The Hundred of Barossa is a cadastral unit of hundred in South Australia in the northern Adelaide Hills. It lies west of the Barossa Range at the south end of the Barossa Valley and is bounded on the north and south by the North Para and South Para rivers, respectively. It is the most northern of the eleven hundreds of the County of Adelaide and was named in 1846 by Governor Frederick Robe after the Barossa Range.
The principal towns within the hundred are Williamstown, Lyndoch, and Gawler East at the western edge. Other localities include Kalbeeba, Concordia, Rosedale, Sandy Creek, Cockatoo Valley, Barossa Goldfields, Pewsey Vale, Altona and Rowland Flat.

Local government

Dual local government was established for the hundred in January 1854 with the formation of the District Council of Barossa West. A few months later in June of that year the district councils of Barossa East and Mount Crawford were established to administer the north east and south east of the hundred, respectively.

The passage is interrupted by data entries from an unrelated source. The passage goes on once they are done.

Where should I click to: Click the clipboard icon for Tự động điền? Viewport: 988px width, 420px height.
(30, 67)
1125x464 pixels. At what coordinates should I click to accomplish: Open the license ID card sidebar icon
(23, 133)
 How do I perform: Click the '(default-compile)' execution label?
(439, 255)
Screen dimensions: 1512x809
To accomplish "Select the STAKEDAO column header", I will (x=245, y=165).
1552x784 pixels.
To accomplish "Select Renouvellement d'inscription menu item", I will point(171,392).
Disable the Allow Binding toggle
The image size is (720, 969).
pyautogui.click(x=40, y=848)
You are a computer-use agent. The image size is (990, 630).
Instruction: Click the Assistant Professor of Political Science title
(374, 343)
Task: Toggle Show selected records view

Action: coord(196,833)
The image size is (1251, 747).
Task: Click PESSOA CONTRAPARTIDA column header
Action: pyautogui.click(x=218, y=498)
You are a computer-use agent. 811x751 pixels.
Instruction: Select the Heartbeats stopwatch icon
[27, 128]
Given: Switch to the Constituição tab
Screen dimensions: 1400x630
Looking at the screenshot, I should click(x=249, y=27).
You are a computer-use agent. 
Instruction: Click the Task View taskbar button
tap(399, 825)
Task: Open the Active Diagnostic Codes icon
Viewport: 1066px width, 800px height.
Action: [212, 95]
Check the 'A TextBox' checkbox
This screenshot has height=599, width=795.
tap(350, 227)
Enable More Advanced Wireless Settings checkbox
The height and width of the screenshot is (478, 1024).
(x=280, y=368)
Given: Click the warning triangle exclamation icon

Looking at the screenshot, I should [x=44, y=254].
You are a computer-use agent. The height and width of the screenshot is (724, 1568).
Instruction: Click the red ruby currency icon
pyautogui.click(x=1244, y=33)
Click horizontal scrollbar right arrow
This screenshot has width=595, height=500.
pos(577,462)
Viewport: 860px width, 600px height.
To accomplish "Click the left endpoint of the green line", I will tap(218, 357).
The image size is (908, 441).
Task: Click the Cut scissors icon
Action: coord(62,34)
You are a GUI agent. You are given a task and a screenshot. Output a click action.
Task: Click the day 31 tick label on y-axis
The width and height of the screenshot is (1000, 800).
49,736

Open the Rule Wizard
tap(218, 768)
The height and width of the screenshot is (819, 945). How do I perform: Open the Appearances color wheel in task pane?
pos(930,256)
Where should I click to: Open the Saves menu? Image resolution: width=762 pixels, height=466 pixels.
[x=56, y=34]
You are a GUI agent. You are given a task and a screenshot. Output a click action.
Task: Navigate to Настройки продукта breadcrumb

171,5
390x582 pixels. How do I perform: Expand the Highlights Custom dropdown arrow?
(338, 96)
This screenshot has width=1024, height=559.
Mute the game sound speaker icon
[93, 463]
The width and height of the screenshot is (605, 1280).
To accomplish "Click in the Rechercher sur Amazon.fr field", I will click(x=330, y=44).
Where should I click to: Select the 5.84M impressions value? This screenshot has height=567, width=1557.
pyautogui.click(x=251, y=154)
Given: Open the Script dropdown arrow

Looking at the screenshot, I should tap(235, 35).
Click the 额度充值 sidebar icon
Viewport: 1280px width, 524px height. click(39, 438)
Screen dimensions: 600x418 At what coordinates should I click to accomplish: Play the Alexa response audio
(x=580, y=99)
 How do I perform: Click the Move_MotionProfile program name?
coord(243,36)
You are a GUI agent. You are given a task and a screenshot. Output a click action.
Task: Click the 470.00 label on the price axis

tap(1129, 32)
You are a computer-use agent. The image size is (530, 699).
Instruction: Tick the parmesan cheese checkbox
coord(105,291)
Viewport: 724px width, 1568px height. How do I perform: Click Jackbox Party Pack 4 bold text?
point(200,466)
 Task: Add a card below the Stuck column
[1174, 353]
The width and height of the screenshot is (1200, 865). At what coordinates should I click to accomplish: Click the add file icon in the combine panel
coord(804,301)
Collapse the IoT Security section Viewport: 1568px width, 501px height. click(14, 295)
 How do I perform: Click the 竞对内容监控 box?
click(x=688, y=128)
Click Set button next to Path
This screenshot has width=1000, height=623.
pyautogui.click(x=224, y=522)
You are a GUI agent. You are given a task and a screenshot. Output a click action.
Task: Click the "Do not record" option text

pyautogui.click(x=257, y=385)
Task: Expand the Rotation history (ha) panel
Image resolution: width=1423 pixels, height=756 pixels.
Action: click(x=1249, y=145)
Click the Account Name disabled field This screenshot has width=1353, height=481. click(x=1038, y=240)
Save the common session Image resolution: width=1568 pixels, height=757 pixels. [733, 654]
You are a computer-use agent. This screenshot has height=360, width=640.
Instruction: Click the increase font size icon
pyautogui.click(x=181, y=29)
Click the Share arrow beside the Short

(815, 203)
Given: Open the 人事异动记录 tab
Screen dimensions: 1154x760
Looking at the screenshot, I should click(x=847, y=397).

After lobbying by dissatisfied residents of Gawler at the confluence of the North Para and South Para rivers, the Town of Gawler was established in 1857 to govern the township of Gawler, annexing a small portion of Barossa West. In 1888, Barossa West and Barossa East councils were amalgamated as the District Council of Barossa bringing the whole hundred except for Gawler under the governance a single local council. The council remained in place for more than a hundred years before it was amalgamated with the District Council of Angaston and District Council of Tanunda to the north to form the much larger modern Barossa Council.